THE DATA:
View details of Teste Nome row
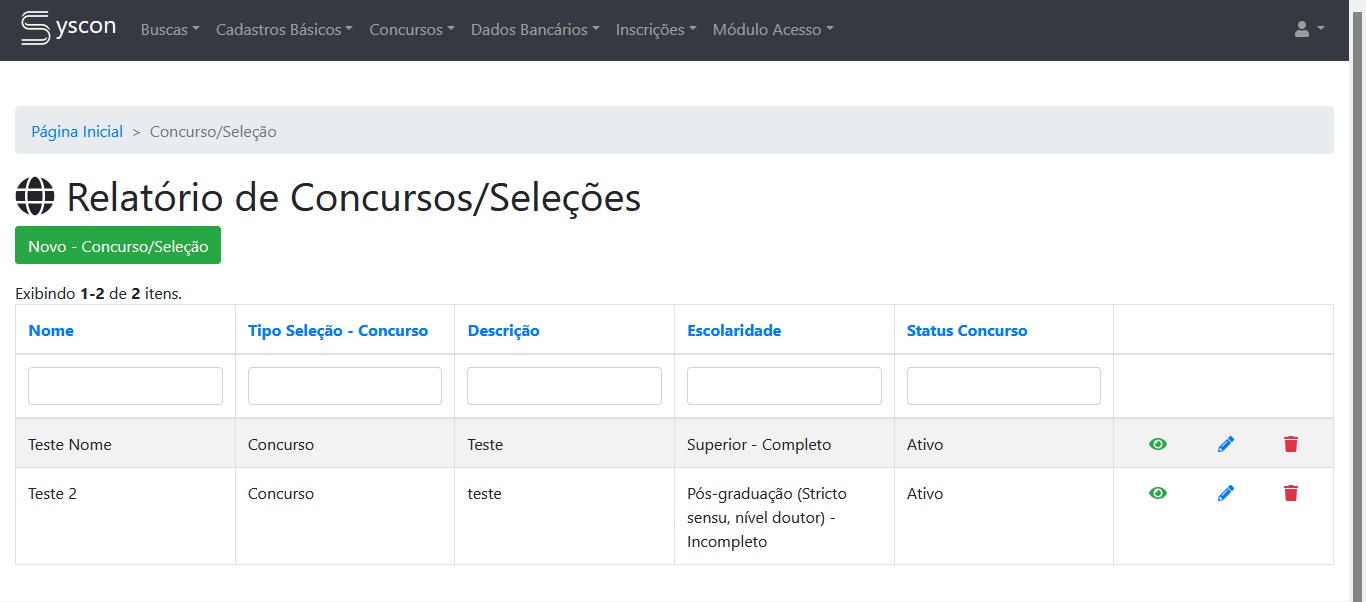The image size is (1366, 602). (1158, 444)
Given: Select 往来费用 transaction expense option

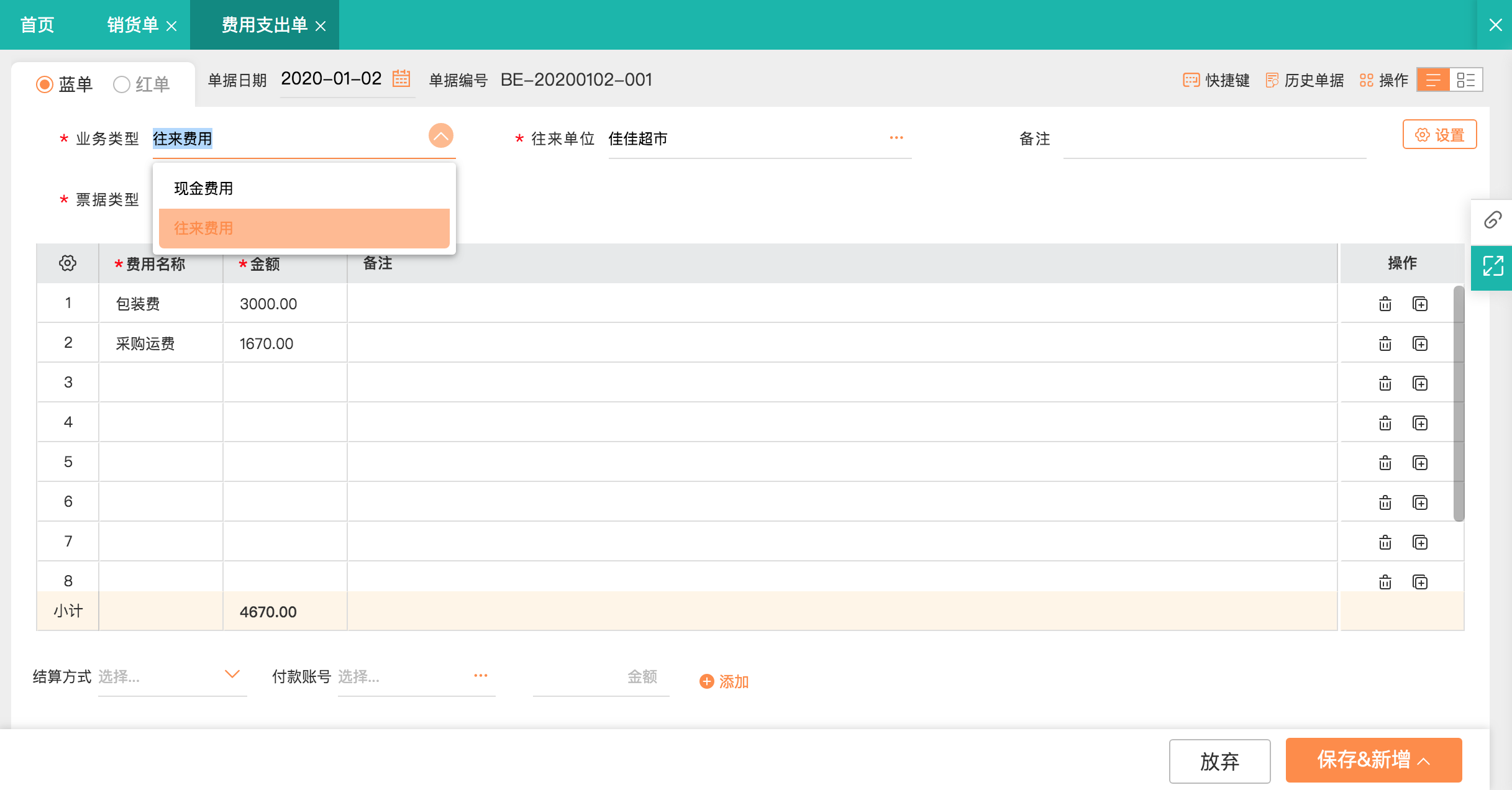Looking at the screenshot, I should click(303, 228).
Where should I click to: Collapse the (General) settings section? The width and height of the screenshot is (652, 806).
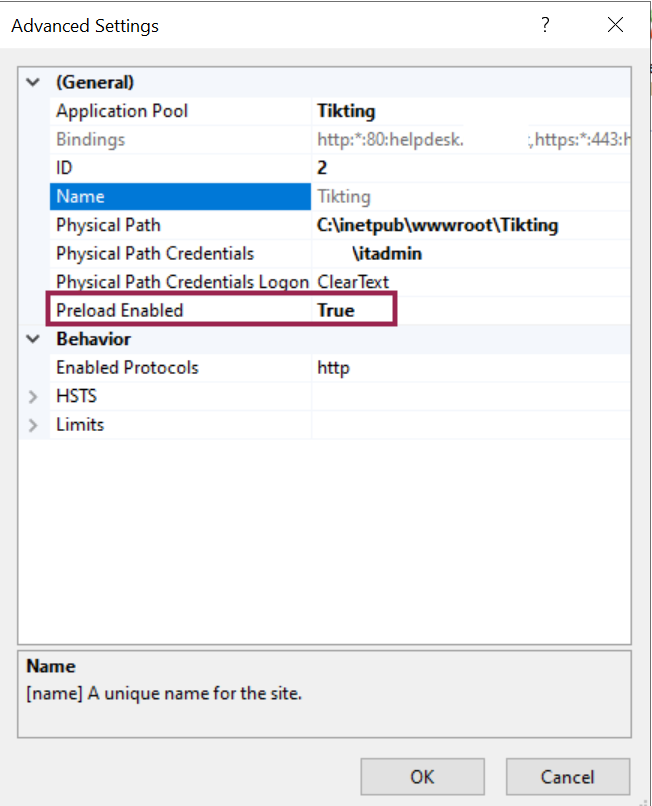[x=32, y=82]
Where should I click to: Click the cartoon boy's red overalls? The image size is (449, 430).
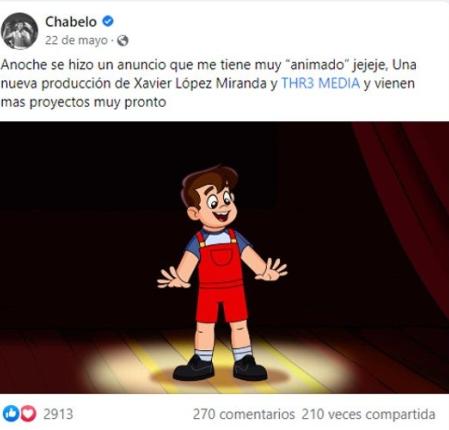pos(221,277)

REQUEST:
Rewrite the lines of all the entries above as a numbered list, skipping any blank lines and leaving the pictures out.

OUTPUT FOR THIS TASK:
1. View details of Teste Nome row
2. The image size is (1366, 602). (1158, 444)
3. Given: Select 往来费用 transaction expense option
4. Looking at the screenshot, I should click(303, 228).
5. Where should I click to: Collapse the (General) settings section? The width and height of the screenshot is (652, 806).
6. [x=32, y=82]
7. Where should I click to: Click the cartoon boy's red overalls? The image size is (449, 430).
8. pos(221,277)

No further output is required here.